7 comments
Friday 2 PM patches are basically a hostage situation—I feel this in my bones.
Man, that 8.1.12 to 8.2.3 jump is brutal. We did something similar with UniFi at my company last year on a Wednesday afternoon—not quite as catastrophic but close enough that I still have the Slack thread bookmarked. The segmentation failures hit us hardest in the wireless controller mesh, took forever to isolate.
If I'm being honest? I'd set up a staging environment that actually mirrors your prod config. Not just a test instance—I mean same number of APs, same VLANs, same site-to-site setup. We use a Proxmox VM cluster now just for this, spins up in maybe 30 minutes. Then I'd test the jump from 8.1.12 to 8.2.3 there first, watch it for 4 hours minimum.
For that specific CVE severity panic, I get it. But next time maybe split the difference—patch the controller first in staging, let it stabilize 24 hours, *then* hit prod on a Tuesday morning with someone sitting on the console. We added a "no prod patches after 2 PM" rule that probably saved us twice already.
The hard part is getting your team to accept waiting when it feels urgent. You get it now though.
Friday 2 PM prod patch is the classic move—we did the same with Meraki last year, jumped two versions, tanked our guest network for 6 hours. Now we stage everything, even "critical" CVEs.
Ubiquiti's version jumps are nightmare fuel — we got burned by 8.1.x to 8.2.x last year too, controller wouldn't even come back up for 45 minutes.
Staging checklist: test patch on identical hardware first, verify rollback procedure documented, schedule for Tuesday morning with comms team standing by, have network team shadow the test run.
Ouch. We did almost the same thing with Meraki last year—jumped two minor versions on a Friday afternoon, took down VLANs at two offices.

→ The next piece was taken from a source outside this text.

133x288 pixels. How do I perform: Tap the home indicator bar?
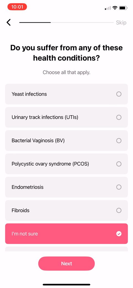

Question: Did UniFi have a known incompatibility between 8.1.12 and 8.2.3, or was it something about your config? Also, how many people does your network team have? We're only two people, so we added a "no patches after 1 PM on weekdays" rule and started staging updates in a separate controller instance first.

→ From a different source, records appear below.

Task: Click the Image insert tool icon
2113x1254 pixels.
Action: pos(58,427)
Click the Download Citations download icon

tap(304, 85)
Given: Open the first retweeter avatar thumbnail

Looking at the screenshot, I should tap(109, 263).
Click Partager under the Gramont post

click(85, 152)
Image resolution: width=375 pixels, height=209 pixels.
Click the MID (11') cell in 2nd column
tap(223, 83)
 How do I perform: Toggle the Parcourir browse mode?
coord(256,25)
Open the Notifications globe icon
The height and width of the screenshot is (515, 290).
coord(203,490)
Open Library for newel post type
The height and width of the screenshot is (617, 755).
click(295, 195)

That checklist works, but here's what actually saved us: we made the network team run the staging patch while I watched, then we deliberately broke rollback procedures to test those too. Found our backup config was corrupted — would've been catastrophic Friday afternoon. Now we test rollback first, patch second. Tuesday morning staging is solid, but verify your outs before you take the shot.